Mengapa Belanda masih tinggal di rumah di atas air
Belanda adalah negeri rawa, dan ibukotanya, Amsterdam, adalah kerajaan kanal. Dengan keseimbangan neraca air yang kompleks, biaya luas lahan untuk pembangunan perumahan selalu tinggi. Karena itu, setiap sentimeter berharga digunakan di ibu kota Belanda.
Beberapa foto kota terkadang bisa disamakan dengan foto Venesia. Tetapi jika orang Venesia membangun rumah panggung di dekat air, maka lebih dari 10 ribu orang Belanda secara harfiah tinggal di atas air di rumah yang dilengkapi perahu atau tongkang.
Awalnya, pada abad ke-19, orang-orang miskin menetap di perahu, yang tidak memiliki sarana untuk membeli rumah mereka sendiri. Setelah dua perang dunia, perumahan terapung diminati karena kurangnya meter persegi di darat. Di Amsterdam, spesimen yang berusia hampir seabad bertahan.
Pada pertengahan abad terakhir, rumah di atas platform terapung mulai didirikan dengan prinsip yang sama seperti bangunan biasa. Pilihan ini hampir tidak seperti perahu.
Saat ini, tidak setiap orang Belanda mampu membeli apartemen tanpa tanah padat di bawah lantai. Karena pembatasan ketat pada penerbitan izin tambat oleh pihak berwenang, permintaan perumahan tersebut melebihi pasokan. Dan dalam hal perawatan, itu jauh lebih mahal daripada memelihara apartemen yang sebanding dengan area di area yang sama.
Tinggal di rumah di atas air memang modis, meski mahal. Pihak berwenang telah mengeluarkan banyak aturan dan batasan untuk eksploitasi mereka. Dalam semua hal lainnya, perumahan di atas air praktis tidak berbeda dari yang tradisional.
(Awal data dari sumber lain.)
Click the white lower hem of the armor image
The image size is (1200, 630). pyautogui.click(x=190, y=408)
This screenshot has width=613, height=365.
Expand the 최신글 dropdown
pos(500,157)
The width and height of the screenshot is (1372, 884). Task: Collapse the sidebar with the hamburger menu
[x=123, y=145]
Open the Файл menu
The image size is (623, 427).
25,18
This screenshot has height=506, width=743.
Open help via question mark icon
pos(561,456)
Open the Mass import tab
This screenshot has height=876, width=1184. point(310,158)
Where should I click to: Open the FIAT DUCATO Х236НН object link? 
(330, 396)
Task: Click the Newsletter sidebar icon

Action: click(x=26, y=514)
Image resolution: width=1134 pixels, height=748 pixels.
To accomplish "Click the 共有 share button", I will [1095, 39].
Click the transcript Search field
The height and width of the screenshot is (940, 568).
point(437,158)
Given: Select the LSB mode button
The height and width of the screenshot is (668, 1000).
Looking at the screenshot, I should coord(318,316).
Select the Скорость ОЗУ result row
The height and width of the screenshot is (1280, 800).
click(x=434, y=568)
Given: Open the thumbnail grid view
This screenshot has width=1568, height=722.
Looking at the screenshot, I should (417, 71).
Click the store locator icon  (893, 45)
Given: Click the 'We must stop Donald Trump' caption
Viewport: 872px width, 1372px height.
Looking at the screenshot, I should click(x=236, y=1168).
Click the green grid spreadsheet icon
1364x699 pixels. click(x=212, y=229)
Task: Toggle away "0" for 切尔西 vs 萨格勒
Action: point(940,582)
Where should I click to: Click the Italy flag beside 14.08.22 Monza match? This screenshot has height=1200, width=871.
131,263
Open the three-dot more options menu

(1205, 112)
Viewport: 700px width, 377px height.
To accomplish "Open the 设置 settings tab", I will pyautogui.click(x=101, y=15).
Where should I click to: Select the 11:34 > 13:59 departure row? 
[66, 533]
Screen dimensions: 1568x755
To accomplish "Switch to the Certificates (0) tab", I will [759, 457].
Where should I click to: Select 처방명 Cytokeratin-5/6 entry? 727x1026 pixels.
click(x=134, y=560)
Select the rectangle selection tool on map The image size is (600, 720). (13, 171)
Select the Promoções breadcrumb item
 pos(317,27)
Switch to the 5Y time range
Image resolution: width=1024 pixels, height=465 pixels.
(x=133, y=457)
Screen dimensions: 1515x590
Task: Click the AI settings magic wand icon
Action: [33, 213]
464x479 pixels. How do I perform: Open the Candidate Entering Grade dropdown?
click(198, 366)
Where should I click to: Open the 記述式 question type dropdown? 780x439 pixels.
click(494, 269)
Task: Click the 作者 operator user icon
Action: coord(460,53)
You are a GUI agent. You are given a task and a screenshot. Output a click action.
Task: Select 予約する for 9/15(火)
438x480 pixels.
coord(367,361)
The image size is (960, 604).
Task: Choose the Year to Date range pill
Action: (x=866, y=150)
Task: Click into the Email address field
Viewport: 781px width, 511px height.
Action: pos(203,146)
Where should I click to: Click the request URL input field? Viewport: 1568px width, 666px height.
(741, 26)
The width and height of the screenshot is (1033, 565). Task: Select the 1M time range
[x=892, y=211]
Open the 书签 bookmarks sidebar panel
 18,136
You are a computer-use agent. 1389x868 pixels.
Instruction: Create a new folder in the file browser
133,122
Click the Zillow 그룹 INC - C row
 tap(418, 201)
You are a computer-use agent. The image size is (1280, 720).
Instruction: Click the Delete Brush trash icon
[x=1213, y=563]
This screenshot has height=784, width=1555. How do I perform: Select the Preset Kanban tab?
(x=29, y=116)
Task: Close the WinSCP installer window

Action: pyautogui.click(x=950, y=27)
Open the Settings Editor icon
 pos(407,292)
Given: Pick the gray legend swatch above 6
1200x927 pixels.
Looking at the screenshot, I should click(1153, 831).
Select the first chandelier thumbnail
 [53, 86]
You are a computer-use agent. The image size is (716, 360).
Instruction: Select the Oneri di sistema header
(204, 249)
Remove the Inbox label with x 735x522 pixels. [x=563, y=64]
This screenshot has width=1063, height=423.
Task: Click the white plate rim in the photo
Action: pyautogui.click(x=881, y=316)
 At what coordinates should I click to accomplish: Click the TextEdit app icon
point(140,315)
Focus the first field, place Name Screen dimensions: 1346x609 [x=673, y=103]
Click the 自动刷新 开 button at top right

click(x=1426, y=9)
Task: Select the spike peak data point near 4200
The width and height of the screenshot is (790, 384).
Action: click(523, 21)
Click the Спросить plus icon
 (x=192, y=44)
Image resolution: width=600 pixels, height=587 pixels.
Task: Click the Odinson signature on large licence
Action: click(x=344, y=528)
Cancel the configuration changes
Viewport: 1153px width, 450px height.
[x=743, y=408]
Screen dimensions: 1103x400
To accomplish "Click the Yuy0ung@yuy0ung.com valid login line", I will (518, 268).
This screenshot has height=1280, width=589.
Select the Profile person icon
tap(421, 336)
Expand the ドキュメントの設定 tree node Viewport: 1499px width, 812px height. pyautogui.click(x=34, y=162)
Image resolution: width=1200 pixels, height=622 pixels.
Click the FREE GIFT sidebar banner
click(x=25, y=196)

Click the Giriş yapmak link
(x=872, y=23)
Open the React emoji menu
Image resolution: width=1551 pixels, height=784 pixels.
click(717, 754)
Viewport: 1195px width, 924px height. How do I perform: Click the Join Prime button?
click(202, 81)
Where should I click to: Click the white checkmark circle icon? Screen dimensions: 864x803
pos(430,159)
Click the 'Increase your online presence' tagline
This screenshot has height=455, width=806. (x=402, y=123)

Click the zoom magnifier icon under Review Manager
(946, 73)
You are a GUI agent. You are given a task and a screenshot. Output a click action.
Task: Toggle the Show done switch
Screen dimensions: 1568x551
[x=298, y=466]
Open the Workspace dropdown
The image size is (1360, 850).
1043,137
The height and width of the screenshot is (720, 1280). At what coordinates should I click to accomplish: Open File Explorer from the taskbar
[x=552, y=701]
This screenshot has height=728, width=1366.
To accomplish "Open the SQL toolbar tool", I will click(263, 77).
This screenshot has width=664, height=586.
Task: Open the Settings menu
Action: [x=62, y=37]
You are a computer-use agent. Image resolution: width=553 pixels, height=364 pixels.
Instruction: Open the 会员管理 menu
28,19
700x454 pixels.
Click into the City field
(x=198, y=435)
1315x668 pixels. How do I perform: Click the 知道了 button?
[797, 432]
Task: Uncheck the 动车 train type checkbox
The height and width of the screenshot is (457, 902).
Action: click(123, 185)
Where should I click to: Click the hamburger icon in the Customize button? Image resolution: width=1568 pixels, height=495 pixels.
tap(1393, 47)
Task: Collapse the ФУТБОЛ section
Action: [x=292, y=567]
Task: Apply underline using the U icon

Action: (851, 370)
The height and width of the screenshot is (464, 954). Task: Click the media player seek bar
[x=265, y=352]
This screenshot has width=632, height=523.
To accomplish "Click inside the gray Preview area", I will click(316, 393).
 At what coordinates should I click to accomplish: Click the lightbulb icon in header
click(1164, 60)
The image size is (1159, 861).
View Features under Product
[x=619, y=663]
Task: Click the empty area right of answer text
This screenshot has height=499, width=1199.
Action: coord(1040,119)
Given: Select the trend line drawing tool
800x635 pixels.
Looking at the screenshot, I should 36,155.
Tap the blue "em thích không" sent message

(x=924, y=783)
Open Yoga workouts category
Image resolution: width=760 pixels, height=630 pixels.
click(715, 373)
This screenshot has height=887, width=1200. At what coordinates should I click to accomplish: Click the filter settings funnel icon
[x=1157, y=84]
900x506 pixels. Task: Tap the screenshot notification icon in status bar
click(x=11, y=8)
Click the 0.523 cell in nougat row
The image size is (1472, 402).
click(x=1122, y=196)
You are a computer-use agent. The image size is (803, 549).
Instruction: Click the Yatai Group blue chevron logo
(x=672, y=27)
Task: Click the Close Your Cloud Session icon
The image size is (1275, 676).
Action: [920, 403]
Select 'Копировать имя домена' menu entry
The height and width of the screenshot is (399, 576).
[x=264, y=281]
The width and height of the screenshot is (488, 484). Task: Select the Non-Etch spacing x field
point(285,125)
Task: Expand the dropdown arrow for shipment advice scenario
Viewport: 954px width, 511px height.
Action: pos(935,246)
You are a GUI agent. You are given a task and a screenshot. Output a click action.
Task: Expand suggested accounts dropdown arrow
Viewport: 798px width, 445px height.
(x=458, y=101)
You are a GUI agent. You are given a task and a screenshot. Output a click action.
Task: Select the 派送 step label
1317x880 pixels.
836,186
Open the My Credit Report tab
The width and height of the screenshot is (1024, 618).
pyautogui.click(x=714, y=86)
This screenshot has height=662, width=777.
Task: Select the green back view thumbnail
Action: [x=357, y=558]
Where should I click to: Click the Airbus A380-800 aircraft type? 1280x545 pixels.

Belanda mengembangkan rumah perahunya dengan penuh semangat. Hampir setiap perahu memiliki teras kecil yang menghadap ke kanal untuk hiburan kontemplatif. Dan beberapa bahkan dilengkapi dengan mini-parking.
Di pinggiran Amsterdam, tradisi hidup di atas air mengambil perwujudan baru: seluruh blok rumah panggung sedang dibangun, di mana ruang tambahan, teras, halaman rumput, dan balkon ditambatkan.